四話 餓鬼憑きの仕業です
到着したのは小綺麗なマンションだった。外壁を見るに建物の年齢は比較的若い。その三〇三号室のリビングのソファに優太は案内されていた。
「本日はお越しいただきありがとうございます。
正面に座る女性が今回の依頼人。いかにも仕事ができそうな雰囲気が漂っており端麗な顔立ちをしていて、穏やかな笑みを携えている。包容力のある、大人の女性という言葉に似つかわしい美貌がそこにあった。
(……美人だぁ)
一目見て、シンプルに思った。思わず口籠りそうになったが自分は仕事に来ている。依頼主が美人でもやることは変わらない。
「改めまして。織成優太と申します。僕が抱えているのは猫又のドブです。その、事前にお伝えはしましたが除霊に必要となる場合がありますので同行させました」
「みゃあ」
ドブは理由なく触ると嫌がるのだが大事な場面や要所では大人しい。一般的な猫よりも猫又は賢いのだがそれもあり雰囲気を察する力に長けているのだろうか。いや、確信は持てないが。

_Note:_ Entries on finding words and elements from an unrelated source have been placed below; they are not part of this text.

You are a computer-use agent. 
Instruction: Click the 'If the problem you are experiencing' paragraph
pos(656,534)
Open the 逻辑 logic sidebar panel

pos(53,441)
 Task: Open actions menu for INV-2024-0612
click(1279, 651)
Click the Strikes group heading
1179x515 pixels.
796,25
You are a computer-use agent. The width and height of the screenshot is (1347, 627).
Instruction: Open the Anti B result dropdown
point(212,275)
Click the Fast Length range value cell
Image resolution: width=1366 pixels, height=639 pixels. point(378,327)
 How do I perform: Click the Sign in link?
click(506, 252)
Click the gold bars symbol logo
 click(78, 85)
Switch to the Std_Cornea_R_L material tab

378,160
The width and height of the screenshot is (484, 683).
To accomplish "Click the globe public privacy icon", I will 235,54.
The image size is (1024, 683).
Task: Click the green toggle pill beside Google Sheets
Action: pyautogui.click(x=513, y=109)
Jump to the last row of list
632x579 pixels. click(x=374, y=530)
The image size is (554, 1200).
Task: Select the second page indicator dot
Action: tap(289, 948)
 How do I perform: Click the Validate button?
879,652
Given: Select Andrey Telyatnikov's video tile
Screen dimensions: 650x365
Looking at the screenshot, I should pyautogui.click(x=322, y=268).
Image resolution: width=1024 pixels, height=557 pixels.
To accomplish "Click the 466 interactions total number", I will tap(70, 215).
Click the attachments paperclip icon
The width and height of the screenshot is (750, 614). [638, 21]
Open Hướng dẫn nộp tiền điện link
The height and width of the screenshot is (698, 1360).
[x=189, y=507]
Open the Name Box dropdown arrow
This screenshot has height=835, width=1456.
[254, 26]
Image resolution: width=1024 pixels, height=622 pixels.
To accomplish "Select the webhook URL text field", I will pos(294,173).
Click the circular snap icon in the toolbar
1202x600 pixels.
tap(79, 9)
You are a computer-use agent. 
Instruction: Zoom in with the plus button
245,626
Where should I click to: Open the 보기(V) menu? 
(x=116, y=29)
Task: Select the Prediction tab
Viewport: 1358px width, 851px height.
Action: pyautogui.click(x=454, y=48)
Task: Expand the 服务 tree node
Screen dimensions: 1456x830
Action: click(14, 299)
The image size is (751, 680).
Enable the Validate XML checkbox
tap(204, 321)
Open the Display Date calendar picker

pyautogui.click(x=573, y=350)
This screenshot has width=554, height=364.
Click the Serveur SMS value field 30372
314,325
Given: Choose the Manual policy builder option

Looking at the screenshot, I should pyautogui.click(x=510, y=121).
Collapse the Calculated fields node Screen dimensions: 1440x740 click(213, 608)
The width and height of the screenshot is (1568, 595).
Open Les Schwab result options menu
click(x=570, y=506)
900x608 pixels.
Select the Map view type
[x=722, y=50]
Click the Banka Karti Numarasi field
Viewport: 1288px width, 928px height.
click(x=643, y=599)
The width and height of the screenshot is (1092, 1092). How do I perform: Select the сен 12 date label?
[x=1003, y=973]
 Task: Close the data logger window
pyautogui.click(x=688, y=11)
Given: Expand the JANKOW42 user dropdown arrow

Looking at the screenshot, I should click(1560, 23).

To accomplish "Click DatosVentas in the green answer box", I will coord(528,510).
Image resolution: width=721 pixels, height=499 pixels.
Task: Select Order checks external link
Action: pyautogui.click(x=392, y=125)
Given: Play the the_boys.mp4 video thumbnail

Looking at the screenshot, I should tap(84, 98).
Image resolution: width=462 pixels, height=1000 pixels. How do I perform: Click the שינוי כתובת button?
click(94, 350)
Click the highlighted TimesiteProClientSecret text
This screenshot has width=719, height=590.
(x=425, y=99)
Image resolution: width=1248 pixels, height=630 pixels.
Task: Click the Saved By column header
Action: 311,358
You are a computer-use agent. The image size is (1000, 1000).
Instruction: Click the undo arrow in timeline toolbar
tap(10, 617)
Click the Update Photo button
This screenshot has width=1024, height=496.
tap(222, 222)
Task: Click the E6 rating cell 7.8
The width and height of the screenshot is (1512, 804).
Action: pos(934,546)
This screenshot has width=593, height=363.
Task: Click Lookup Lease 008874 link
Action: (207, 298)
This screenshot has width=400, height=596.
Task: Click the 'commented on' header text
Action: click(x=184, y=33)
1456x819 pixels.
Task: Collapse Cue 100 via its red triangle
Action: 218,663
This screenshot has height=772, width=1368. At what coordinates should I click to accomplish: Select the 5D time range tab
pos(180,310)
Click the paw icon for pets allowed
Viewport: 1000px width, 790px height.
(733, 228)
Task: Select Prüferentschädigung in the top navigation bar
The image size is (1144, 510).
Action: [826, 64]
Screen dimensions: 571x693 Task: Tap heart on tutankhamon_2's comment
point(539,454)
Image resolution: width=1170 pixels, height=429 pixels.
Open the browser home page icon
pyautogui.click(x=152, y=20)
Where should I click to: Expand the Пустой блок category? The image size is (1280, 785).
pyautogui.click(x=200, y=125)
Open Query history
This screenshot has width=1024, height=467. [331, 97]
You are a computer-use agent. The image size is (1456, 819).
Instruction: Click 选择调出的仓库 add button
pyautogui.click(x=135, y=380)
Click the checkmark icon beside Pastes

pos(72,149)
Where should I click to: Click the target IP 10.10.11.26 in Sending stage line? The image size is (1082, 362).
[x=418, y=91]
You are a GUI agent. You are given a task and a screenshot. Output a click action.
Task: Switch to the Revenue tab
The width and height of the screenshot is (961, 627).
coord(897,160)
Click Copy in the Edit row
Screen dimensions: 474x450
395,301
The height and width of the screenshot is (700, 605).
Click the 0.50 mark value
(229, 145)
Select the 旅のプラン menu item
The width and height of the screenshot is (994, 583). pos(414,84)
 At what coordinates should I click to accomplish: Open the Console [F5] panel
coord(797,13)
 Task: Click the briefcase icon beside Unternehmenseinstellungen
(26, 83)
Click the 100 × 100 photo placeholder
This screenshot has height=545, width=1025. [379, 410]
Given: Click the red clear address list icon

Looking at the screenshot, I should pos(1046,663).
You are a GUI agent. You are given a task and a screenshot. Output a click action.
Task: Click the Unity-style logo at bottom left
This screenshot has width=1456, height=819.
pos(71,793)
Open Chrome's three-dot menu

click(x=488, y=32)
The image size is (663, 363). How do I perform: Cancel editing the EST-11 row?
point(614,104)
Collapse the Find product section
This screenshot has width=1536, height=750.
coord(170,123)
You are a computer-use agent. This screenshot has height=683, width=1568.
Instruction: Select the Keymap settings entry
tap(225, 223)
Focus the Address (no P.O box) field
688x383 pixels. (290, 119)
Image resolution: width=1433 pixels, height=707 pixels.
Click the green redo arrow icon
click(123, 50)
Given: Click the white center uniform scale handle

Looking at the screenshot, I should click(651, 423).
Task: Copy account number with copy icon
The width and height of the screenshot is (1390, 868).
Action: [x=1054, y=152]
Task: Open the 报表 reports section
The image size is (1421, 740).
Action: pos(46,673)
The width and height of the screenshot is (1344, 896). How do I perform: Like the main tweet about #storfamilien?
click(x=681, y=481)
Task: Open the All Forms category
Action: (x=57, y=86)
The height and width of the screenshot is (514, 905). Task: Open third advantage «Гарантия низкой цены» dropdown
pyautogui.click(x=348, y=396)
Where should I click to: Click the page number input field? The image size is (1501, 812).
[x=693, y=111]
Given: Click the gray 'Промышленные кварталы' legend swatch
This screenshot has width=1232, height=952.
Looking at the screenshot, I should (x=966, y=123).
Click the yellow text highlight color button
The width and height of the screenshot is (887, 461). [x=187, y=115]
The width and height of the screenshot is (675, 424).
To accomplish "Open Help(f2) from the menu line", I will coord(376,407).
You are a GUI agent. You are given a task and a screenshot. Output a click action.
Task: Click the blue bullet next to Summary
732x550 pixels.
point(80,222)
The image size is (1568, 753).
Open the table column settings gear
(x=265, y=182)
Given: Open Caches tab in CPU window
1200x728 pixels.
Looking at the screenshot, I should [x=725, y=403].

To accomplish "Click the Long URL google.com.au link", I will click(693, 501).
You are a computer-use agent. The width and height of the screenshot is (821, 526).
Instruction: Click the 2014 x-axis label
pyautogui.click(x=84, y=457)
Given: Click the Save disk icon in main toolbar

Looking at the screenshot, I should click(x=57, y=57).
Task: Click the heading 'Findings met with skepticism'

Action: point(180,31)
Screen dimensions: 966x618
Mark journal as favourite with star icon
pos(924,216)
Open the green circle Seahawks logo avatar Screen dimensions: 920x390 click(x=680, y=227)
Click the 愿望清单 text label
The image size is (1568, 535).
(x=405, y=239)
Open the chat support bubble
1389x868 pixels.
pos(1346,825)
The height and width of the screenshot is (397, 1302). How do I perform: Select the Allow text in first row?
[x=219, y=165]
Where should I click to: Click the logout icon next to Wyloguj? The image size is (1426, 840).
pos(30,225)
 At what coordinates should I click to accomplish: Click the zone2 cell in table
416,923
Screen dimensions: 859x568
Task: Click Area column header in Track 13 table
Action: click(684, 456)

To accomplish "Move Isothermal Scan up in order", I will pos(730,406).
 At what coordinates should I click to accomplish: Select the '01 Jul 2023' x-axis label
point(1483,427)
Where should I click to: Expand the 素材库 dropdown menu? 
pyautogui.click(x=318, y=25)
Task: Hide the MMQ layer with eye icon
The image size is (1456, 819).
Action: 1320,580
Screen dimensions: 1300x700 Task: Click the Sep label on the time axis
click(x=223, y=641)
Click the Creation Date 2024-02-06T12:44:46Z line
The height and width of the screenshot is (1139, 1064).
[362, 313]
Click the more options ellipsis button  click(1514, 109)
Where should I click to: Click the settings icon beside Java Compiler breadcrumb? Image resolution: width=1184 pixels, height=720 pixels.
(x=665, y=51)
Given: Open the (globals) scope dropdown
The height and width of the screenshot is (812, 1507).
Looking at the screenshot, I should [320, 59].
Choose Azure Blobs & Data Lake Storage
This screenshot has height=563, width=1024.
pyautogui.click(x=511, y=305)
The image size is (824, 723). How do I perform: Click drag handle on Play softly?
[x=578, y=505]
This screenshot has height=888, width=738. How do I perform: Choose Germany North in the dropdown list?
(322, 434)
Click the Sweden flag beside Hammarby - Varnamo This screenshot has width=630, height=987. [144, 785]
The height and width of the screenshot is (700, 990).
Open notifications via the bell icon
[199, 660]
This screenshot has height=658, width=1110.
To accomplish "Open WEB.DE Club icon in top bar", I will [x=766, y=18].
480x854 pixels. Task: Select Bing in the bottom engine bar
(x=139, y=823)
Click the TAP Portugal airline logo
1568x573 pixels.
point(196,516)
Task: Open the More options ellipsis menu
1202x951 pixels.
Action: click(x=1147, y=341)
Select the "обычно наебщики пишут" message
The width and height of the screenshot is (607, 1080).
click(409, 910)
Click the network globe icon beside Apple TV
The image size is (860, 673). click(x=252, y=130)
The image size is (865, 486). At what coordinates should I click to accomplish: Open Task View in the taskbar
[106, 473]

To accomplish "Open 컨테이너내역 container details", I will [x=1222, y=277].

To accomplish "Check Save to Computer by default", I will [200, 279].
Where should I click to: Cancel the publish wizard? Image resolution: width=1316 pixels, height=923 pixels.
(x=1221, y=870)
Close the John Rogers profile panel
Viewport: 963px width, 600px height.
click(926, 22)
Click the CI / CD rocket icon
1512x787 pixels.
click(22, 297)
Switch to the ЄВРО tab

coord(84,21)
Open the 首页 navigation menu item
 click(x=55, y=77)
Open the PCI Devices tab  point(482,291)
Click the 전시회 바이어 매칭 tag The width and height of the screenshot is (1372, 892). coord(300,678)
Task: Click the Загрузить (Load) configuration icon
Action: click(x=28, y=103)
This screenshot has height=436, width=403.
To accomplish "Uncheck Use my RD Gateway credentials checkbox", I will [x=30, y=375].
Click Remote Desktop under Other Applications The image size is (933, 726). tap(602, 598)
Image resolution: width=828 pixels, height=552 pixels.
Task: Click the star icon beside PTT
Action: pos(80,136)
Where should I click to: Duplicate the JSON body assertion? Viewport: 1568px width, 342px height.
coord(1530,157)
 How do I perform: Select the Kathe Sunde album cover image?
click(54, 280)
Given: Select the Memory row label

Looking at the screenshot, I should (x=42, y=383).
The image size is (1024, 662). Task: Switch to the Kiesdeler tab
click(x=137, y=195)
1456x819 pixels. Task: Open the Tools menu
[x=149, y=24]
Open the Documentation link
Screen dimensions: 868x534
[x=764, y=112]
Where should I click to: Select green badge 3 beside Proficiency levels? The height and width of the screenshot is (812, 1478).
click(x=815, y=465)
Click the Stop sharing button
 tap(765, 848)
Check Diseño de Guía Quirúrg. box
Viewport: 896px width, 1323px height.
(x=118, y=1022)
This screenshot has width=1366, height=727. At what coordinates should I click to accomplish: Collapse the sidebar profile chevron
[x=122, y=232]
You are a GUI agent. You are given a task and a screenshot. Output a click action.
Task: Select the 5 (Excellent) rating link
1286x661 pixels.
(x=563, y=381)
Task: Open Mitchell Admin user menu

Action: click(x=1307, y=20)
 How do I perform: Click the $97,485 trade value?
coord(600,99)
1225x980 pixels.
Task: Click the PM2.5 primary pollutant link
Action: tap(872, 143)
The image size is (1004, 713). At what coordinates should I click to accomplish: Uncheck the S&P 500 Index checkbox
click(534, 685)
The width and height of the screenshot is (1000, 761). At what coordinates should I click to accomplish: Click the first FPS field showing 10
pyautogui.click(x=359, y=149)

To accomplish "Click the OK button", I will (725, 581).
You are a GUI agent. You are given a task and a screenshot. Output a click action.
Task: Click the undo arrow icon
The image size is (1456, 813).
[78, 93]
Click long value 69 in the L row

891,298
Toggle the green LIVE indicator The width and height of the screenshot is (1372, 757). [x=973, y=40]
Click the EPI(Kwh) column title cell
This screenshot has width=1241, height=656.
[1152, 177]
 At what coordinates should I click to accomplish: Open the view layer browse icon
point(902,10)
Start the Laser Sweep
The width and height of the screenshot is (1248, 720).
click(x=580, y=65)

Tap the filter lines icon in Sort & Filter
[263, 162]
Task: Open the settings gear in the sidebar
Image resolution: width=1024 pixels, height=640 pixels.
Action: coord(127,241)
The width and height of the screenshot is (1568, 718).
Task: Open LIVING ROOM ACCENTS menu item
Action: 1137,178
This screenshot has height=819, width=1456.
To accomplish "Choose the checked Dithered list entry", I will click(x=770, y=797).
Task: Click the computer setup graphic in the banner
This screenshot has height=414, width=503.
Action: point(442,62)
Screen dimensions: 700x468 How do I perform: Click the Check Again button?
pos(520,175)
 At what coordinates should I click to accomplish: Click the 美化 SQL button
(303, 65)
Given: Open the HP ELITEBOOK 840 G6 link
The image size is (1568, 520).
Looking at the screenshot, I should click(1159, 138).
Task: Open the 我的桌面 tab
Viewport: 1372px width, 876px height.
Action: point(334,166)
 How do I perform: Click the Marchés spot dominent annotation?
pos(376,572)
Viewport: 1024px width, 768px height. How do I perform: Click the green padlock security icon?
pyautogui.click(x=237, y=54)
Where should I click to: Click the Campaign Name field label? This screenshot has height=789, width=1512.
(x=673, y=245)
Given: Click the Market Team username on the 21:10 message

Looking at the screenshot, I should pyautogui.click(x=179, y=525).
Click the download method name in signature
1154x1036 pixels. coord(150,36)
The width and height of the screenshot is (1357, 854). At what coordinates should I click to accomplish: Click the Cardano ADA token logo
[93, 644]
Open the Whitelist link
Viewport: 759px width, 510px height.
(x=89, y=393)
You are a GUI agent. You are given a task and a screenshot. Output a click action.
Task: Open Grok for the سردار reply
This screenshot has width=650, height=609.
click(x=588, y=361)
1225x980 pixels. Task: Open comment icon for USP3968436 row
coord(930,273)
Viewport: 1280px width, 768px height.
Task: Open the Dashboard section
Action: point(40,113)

「はい。存じております。そのままではお辛いでしょう。ソファに下ろしてあげてください。建物もペット可ですし」
「ありがとうございます」
明美が微笑んだのを見て、先ほどと違う意味で意表を突かれた。優太はドブを必ず現場に同行させるのだがその旨は前もって説明する。しかし、いざ到着すると不満を漏らす依頼人も少なくない。そこで最近では訪問先がペット禁止かどうかを事前に確認している。つまり可否は把握していたのだが、事前に確認を取ってくれた依頼主が相手となると気合も入るというものだ。
「飲み物をお持ちします。アイスコーヒーでよろしいでしょうか?
「みゃあ」
どうしてお前が答えるんだ。そう思いながらもドブの反応には触れなかった。
「ありがとうございます。喉が渇いていたのでありがたいです」
優太はドブを下ろした。正面テーブルに白いスズランの生け花が飾ってあるのを見つける。彼女は几帳面らしい。スズランの花は生き生きとしていて緑の葉は瑞々しく、テーブルには汚れや染みが一つもない。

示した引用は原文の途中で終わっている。